[Tarantool-patches] [PATCH 2/2] test: speed up election_qsync
Serge Petrenko
sergepetrenko at tarantool.org
Tue Nov 10 10:44:31 MSK 2020
10.11.2020 01:36, Vladislav Shpilevoy пишет:
> Hi! Thanks for the review!
>
>>> @@ -62,6 +65,7 @@ fiber = require('fiber')
>>> -- Replication timeout is small to speed up a first election start.
>> I checked, and the test speeds up a lot with this patch. But I don't understand
>> why. We have only two instances, only one of them is candidate.
>> Thanks to the small replication_timeout, the election starts shortly after the
>> old leader dies. election_timeout isn't involved here, AFAICS.
>> Am I missing something?
>> Even when the test is restarted, there shouldn't be any 're-elections'.
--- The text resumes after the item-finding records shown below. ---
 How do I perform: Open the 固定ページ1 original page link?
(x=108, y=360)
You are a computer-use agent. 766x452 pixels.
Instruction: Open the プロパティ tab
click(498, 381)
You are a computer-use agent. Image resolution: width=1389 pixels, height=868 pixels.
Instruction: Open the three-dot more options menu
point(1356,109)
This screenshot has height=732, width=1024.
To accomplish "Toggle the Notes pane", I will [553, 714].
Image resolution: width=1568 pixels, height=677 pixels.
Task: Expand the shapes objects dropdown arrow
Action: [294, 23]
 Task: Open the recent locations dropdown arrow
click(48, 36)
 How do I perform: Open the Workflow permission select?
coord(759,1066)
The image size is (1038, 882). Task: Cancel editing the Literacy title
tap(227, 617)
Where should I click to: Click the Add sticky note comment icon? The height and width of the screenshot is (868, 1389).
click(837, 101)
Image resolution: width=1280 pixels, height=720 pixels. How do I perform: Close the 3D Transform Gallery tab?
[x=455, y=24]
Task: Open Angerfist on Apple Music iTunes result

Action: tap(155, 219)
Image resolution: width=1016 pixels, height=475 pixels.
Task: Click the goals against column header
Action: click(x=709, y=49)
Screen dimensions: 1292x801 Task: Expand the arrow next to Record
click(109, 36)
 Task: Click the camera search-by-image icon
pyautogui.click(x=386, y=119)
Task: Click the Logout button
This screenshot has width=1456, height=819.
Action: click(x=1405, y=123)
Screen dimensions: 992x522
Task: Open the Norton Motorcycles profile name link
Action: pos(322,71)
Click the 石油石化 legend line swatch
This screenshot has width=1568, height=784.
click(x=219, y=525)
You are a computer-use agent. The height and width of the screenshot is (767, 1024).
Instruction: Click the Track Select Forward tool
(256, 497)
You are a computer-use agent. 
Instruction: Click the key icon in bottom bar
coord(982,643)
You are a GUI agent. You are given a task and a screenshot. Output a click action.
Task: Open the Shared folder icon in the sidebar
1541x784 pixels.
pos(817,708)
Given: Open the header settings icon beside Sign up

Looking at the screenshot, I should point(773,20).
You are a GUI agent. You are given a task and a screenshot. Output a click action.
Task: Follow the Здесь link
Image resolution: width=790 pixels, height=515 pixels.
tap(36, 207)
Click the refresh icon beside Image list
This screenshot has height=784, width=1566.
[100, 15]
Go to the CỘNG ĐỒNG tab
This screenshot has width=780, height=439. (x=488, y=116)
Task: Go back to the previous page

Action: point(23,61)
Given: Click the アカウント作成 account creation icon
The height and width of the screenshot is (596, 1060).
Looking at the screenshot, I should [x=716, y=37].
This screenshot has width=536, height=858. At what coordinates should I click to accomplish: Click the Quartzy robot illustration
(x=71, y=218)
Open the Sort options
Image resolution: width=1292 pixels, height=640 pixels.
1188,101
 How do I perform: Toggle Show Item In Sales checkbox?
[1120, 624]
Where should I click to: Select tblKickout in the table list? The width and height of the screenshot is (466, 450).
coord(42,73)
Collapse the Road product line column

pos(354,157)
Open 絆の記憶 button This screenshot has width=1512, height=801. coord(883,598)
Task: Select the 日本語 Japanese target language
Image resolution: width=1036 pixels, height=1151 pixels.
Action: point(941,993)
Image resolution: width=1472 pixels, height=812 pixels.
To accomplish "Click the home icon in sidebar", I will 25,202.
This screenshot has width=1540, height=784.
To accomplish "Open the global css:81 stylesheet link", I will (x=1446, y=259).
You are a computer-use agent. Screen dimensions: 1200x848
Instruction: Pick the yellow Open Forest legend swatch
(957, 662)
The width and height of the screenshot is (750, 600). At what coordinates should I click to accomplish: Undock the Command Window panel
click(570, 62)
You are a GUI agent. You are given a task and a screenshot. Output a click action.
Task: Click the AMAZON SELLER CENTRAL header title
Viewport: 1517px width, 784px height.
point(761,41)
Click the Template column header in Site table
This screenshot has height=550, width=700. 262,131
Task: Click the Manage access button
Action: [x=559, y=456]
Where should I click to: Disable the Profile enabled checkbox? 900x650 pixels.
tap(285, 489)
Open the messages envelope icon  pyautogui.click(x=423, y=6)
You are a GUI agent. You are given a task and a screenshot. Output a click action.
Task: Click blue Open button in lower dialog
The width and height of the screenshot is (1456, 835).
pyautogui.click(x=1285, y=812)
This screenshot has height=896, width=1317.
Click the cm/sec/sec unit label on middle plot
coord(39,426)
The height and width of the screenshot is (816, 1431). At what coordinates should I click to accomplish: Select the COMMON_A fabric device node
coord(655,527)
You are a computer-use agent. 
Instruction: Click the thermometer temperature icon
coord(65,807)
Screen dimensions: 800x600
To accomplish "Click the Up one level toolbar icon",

> That is a very good question! Honestly, I didn't think of it. Strangely,
> when I did the patch, I just "believed" this is what I should do.
>
> I did some digging now, and there is a simple explanation. And a bug. So
> this is really good you looked at this patch skeptically.
>
> Here is what is happening in the test, in short:
>
> master: create_replica()
> master: set_mode('voter')
>
> replica: set_mode('candidate')
> replica: wait_leader()
>
> When the instance is clear, master's term is 1 and this term does not have
> votes yet. When replica is started, it votes for self, and gets elected
> quite fast.
>
> This is happening fast even without this patch, when you run this test
> separately.
>
> But when the test is running after some other Raft tests, on the leader the
> term is not 1. It can be 3, 4, or more. When replica is attached, the
> leader does not send its state to the replica, because election is disabled.
>
> So the replica starts from term 1, tries to elect itself and is ignored
> because its term is too old. Waits for election timeout and tries again. This
> is repeated as many times as is the term value.
>
> This is why the tests running in the end were always slower.
>
> There is a bug. The first node should have sent its state when election mode
> was set to the voter on it. But it didn't.
>
> I reworked the patch so now the timeout, on the contrary, is set to 1000000
> seconds. And the tests hangs infinitely unless we send Raft state when election
> is enabled.
Thanks for all the digging and the explanation!
The new patch LGTM.
>
> The new patch:
>
> ====================
> raft: send state when state machine is started
>
> Raft didn't broadcast its state when the state machine was
> started. It could lead to the state being never sent until some
> other node would generate a term number bigger that the local one.
>
> That happened when a node participated in some elections,
> accumulated a big term number, then the election was turned off,
> and a new replica was connected in a 'candidate' state. Then the
> first node was configured to be a 'voter'.
>
> The first node didn't send anything to the replica, because at
> the moment of its connection the election was off.
>
> So the replica started from term 1, tried to start elections in
> this term, but was ignored by the first node. It waited for
> election timeout, bumped the term to 2, and the process was
> repeated until the replica reached the first node's term + 1. It
> could take very long time.
>
> The patch fixes it so now Raft broadcasts its state when it is
> enabled. To cover the replicas connected while it was disabled.
>
> Closes #5499
>
> diff --git a/src/box/raft.c b/src/box/raft.c
> index 914b0d68f..28ca74cb5 100644
> --- a/src/box/raft.c
> +++ b/src/box/raft.c
> @@ -877,6 +877,14 @@ raft_sm_start(void)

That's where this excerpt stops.